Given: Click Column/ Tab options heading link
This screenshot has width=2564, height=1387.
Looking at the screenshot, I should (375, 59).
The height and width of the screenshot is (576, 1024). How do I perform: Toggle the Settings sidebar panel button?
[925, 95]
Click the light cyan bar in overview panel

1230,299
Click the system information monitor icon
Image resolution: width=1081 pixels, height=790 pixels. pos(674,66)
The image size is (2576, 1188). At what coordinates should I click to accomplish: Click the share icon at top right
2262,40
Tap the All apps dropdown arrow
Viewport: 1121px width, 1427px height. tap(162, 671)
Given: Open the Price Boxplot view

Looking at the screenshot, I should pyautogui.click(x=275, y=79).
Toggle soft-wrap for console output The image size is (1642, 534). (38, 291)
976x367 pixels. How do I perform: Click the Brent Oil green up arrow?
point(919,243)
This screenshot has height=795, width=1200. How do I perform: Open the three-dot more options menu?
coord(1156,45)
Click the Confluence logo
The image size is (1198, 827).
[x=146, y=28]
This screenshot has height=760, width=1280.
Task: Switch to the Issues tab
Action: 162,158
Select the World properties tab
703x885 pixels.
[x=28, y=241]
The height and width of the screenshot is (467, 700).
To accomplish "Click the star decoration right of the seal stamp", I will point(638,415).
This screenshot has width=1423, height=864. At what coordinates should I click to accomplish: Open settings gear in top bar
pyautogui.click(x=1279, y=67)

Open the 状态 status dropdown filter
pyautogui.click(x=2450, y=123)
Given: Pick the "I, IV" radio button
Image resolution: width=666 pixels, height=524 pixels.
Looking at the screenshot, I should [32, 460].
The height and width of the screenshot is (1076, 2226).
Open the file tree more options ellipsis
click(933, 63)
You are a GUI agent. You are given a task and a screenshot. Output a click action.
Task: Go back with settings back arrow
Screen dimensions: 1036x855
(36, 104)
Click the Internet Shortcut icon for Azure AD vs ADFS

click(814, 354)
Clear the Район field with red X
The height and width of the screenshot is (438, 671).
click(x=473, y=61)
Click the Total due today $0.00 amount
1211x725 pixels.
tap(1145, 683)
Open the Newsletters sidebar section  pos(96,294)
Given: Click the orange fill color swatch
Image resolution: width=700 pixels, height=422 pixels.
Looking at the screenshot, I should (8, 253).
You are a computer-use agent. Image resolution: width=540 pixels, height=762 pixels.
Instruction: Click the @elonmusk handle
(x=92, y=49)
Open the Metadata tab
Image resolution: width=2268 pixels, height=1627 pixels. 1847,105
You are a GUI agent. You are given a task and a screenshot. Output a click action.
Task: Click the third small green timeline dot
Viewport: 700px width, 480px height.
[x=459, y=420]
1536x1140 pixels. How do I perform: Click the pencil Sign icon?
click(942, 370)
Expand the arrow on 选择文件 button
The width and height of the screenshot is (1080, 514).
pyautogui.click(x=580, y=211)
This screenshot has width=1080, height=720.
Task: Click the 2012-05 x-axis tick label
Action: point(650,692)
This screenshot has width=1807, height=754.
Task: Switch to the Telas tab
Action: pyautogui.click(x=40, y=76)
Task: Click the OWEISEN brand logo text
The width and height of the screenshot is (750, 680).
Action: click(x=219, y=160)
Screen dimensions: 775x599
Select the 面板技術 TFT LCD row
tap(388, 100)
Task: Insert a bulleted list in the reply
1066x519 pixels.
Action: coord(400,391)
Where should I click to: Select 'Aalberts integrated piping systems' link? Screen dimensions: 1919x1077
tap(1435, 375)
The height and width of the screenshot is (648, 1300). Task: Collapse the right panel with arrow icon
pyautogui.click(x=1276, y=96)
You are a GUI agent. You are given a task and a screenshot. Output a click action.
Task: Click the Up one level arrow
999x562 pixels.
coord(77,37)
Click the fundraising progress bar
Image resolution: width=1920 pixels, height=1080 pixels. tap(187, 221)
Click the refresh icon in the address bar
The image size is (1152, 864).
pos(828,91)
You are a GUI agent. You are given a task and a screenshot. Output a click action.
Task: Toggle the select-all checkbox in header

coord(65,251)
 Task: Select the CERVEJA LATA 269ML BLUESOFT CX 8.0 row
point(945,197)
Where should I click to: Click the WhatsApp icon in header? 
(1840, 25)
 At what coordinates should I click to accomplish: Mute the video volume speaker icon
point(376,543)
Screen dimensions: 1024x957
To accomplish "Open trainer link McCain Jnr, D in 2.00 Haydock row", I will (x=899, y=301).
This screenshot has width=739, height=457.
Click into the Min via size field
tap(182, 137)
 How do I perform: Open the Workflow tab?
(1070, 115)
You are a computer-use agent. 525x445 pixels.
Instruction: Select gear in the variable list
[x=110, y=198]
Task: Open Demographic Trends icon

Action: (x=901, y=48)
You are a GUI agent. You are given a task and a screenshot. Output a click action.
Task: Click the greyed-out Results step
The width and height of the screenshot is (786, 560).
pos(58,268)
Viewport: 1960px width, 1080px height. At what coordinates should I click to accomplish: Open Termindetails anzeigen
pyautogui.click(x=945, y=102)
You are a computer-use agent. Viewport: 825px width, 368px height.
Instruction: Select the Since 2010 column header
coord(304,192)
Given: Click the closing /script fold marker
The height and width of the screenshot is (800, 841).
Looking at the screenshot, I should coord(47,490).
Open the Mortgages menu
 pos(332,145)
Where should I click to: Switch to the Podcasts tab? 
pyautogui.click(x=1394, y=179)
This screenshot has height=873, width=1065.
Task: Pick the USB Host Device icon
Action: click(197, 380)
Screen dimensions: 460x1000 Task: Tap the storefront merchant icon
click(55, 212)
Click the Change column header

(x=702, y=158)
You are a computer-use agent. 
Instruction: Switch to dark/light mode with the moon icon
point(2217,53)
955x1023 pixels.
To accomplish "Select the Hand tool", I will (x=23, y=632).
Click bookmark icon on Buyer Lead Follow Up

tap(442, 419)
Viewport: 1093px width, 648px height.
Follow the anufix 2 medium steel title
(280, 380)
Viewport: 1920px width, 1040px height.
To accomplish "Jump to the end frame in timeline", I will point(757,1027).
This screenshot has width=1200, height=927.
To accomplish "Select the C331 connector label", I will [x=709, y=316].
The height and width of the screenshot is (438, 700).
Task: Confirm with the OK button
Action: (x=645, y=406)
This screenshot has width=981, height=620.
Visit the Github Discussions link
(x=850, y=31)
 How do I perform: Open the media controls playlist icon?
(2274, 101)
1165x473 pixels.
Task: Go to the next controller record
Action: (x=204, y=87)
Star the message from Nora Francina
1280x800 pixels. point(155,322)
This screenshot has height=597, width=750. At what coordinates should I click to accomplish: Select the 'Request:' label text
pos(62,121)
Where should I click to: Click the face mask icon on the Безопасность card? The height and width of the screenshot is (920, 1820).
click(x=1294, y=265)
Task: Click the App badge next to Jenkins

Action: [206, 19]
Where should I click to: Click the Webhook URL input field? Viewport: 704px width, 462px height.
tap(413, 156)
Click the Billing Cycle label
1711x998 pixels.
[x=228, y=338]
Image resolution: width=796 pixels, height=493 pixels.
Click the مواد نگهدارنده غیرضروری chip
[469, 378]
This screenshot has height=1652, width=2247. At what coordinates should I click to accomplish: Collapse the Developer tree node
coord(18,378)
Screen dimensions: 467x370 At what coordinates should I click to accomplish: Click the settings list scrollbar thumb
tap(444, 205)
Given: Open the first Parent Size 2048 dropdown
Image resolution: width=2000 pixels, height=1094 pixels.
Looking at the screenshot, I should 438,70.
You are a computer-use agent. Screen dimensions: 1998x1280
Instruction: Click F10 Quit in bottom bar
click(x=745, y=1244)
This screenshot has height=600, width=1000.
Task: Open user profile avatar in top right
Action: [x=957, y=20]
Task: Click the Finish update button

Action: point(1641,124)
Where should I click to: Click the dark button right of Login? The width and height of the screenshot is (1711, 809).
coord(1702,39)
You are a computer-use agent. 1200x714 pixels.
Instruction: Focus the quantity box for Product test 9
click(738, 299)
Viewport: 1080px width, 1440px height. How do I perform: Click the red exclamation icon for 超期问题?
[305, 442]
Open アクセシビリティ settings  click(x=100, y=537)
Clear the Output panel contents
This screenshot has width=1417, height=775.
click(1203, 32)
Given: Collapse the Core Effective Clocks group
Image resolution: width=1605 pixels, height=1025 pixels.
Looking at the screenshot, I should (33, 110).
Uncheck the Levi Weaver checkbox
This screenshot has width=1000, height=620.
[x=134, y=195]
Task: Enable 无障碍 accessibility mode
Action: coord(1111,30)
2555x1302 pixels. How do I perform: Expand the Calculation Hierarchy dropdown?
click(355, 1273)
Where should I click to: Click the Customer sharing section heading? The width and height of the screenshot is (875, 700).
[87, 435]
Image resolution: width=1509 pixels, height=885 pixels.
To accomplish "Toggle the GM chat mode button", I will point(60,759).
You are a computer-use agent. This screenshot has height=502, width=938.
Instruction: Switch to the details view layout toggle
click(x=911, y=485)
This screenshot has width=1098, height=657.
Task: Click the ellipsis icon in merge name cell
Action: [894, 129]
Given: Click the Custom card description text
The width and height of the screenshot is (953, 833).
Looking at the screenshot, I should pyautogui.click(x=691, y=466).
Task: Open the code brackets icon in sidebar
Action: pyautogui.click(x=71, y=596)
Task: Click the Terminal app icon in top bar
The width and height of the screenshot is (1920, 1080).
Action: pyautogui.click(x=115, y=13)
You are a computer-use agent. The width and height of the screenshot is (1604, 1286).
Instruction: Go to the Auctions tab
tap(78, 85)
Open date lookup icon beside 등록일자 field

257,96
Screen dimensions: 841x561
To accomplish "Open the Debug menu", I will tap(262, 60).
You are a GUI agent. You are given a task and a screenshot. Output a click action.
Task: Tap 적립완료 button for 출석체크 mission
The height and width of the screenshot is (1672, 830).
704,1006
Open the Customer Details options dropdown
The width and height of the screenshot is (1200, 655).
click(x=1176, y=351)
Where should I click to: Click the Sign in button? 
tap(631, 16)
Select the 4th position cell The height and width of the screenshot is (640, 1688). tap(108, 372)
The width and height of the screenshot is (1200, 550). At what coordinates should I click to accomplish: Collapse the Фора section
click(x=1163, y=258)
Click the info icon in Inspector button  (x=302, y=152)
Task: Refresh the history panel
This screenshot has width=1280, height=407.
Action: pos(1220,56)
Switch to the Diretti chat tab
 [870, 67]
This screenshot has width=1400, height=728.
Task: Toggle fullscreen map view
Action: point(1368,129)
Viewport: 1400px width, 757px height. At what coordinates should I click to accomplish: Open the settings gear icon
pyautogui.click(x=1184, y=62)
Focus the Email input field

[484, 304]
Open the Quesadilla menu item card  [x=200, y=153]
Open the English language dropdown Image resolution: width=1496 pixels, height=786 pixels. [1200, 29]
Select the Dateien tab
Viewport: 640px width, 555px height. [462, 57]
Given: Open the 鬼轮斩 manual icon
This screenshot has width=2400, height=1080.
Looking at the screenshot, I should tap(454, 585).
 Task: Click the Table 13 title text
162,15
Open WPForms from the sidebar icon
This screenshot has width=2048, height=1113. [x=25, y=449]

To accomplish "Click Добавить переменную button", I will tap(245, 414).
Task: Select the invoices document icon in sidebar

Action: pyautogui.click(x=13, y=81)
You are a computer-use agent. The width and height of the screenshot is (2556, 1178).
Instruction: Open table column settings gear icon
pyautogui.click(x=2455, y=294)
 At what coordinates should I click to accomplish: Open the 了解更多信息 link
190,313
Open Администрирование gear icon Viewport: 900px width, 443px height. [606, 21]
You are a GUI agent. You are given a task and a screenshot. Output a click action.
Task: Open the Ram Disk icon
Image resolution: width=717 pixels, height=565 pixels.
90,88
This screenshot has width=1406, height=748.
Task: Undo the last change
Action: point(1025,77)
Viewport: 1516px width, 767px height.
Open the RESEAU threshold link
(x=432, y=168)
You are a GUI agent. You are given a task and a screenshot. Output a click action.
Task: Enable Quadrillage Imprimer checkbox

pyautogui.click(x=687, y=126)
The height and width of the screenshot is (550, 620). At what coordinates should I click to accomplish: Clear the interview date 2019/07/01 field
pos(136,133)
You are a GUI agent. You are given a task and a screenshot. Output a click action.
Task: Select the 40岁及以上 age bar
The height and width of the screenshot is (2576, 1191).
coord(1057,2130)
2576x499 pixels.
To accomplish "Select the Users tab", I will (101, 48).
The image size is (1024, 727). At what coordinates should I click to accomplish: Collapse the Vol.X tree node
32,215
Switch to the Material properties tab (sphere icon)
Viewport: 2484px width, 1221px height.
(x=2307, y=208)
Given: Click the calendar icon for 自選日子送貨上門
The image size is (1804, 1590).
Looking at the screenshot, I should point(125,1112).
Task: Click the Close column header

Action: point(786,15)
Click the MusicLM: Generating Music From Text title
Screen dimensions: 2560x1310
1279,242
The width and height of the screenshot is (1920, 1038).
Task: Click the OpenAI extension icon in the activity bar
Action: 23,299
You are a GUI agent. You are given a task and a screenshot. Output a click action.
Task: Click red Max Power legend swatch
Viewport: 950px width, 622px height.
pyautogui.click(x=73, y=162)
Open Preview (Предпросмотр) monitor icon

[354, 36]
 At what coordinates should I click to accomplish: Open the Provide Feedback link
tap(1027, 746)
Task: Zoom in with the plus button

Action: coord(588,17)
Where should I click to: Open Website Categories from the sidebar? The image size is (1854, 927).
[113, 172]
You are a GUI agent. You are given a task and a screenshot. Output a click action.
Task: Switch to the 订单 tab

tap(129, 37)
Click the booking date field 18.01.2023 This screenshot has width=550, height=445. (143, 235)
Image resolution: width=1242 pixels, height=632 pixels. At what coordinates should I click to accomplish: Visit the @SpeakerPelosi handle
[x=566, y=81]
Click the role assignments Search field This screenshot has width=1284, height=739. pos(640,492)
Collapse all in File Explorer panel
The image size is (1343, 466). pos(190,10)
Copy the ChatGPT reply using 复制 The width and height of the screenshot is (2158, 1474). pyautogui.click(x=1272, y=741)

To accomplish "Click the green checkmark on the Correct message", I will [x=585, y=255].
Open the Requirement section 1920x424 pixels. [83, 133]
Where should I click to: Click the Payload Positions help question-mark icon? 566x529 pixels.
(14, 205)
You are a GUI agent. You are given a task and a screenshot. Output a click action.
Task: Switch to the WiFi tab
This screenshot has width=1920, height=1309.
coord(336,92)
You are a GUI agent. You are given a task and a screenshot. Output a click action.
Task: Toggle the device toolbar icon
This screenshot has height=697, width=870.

-=-=-

Task goal.
Transcribe the data lines word for word, beginning at the line that contains "Tap the All apps dropdown arrow" and ending at the line that contains "[x=28, y=241]", both included.

Task answer.
Tap the All apps dropdown arrow
Viewport: 1121px width, 1427px height. tap(162, 671)
Given: Open the Price Boxplot view

Looking at the screenshot, I should pyautogui.click(x=275, y=79).
Toggle soft-wrap for console output The image size is (1642, 534). (38, 291)
976x367 pixels. How do I perform: Click the Brent Oil green up arrow?
point(919,243)
This screenshot has height=795, width=1200. How do I perform: Open the three-dot more options menu?
coord(1156,45)
Click the Confluence logo
The image size is (1198, 827).
[x=146, y=28]
This screenshot has height=760, width=1280.
Task: Switch to the Issues tab
Action: 162,158
Select the World properties tab
703x885 pixels.
[x=28, y=241]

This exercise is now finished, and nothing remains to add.